Task statement =
Rewrite the lines from the one containing "Given: View the like count of 5" through the one containing "point(1226,15)" as a numbered list, leaving out blank lines.
⟨
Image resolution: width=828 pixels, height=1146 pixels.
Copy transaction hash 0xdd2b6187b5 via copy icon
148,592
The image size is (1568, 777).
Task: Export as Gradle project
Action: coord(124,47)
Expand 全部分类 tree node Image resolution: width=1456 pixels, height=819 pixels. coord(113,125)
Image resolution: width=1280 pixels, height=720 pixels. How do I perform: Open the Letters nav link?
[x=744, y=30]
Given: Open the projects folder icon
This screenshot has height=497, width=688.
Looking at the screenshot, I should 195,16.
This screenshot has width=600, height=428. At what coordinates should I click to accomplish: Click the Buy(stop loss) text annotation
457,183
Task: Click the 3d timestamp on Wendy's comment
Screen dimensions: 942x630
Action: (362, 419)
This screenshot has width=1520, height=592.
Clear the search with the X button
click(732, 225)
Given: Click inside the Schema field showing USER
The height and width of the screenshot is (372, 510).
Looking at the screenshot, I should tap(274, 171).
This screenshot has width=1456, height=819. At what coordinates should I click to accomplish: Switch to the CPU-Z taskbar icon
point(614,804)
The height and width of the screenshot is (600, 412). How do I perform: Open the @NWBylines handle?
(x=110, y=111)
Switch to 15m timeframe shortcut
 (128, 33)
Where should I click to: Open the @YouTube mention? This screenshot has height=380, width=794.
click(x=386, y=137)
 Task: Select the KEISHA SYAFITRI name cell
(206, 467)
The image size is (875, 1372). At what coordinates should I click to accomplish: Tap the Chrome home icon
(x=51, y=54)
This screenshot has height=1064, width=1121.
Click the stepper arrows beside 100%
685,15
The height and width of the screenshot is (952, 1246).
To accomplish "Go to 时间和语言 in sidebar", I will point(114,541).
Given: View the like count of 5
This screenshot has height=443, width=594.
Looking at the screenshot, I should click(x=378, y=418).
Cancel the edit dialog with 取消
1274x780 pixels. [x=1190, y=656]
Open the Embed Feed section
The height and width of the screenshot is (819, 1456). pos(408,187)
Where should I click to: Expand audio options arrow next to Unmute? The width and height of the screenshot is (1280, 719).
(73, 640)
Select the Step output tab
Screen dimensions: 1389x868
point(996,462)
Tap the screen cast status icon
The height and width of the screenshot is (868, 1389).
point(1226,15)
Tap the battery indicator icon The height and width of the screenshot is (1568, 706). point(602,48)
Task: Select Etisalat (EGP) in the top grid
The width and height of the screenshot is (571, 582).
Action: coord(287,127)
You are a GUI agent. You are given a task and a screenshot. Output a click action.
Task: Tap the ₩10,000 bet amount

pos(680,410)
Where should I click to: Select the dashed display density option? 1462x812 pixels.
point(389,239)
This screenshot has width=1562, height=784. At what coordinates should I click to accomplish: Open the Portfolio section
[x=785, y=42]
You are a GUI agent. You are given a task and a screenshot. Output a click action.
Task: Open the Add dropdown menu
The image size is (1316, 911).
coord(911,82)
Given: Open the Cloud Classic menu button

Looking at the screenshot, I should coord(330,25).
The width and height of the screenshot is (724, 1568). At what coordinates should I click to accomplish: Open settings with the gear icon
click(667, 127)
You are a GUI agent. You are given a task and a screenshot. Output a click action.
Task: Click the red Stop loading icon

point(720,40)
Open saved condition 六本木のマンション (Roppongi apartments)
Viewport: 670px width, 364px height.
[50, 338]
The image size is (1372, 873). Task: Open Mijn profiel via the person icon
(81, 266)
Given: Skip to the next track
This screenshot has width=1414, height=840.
⟩
Exercise solution =
1. Given: View the like count of 5
2. This screenshot has height=443, width=594.
3. Looking at the screenshot, I should click(x=378, y=418).
4. Cancel the edit dialog with 取消
5. 1274x780 pixels. [x=1190, y=656]
6. Open the Embed Feed section
7. The height and width of the screenshot is (819, 1456). pos(408,187)
8. Where should I click to: Expand audio options arrow next to Unmute? The width and height of the screenshot is (1280, 719).
9. (73, 640)
10. Select the Step output tab
11. Screen dimensions: 1389x868
12. point(996,462)
13. Tap the screen cast status icon
14. The height and width of the screenshot is (868, 1389).
15. point(1226,15)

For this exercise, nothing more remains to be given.